The agroforestry vehicle, which targets 10% to 12% net IRRs, has sealed its fifth deal two years after closing.
The Moringa Fund has bought a stake in Floresta Viva, a Brazilian business that runs heart of palm farms in the state of São Paulo.
The deal marks the impact private equity fund’s fifth investment. Its value was not disclosed, but Proparco, the private investment arm of the French development agency, states that the fund seeks to invest between €4 million and €10 million per transaction.
Brazil is the first producer and consumer of heart of palm, eating up as much as 75 percent of a $500 million market that Moringa says is set to grow steadily as the country’s middle-class develops an appetite for healthy foods.
“The Brazilian organic food market shows an average growth of 20 percent per year. However, the heart of palm sector is still lagging behind to meet such standards,” said Clément Chenost, an investment director at the firm.
Denouncing the environmental damage called by intensive monoculture in the past, Floresta Viva’s aims include reforesting the Mata Atlantica landscape through the planting of both heart of palm plants and native species.
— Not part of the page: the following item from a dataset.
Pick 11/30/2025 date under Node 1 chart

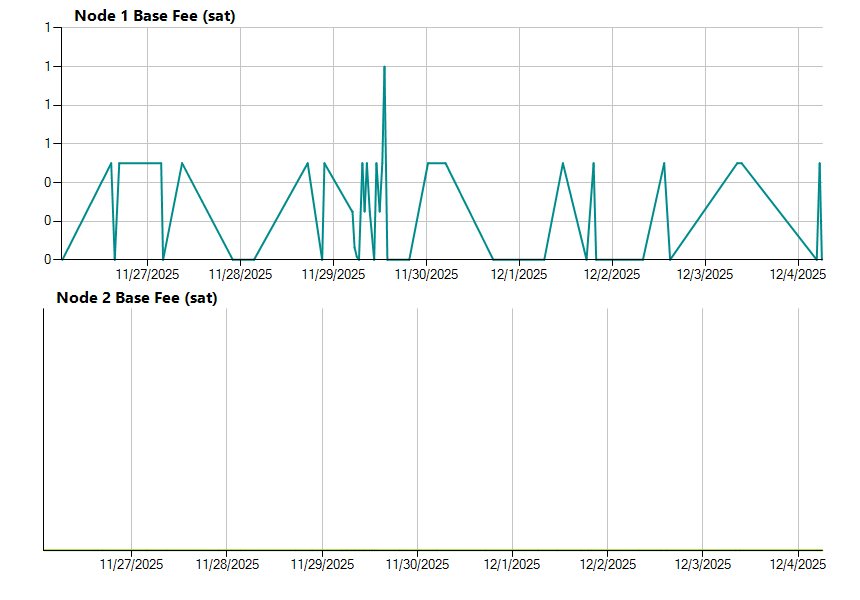coord(426,274)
Fernando Meirelles, a Brazilian film director, is co-investing with Moringa as part of an investment plan meant to help the business expand.
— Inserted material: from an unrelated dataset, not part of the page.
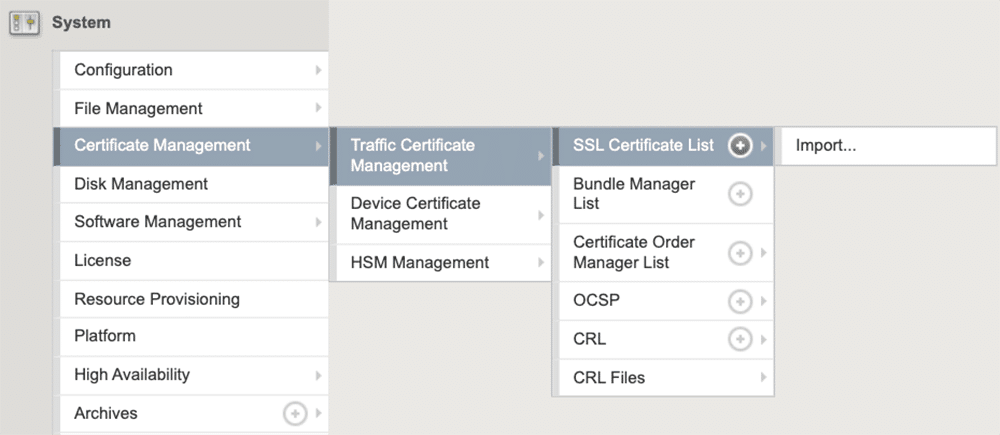Click the plus icon beside OCSP

(x=739, y=301)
“Floresta Viva has chosen to develop a new paradigm based on an agroforestry and agroecological multi-cropping system, maximizing profitability with the highest quality and environmental expectations,” noted Roberto Pini, the company’s founder.
The investment is being made out of Moringa’s €84 million debut fund, closed in 2015. The vehicle invests via two strands respectively focused on Africa and Latin America. A note by Salva Terra, which advised on setting up the fund, states that it has a 15-year duration and a net IRR target of 10 percent to 12 percent.
Founded in 2010 by Edmond de Rothschild Group and ONF International, an international subsidiary of the French Office National des Forêts, the firm has since raised capital from DFIs that include Proparco – via African SME-focused fund FISEA – as well as the Netherlands’ FMO, South American development bank CAF, the Finnish Fund for Industrial Cooperation and Spanish development fund Fonprode.
Earlier this year, Moringa reached a $2.8 million first close on the Agroforestry Technical Assistance Facility, a grant-based system that provides access to training, research and commercial support for farmers backed by the main fund.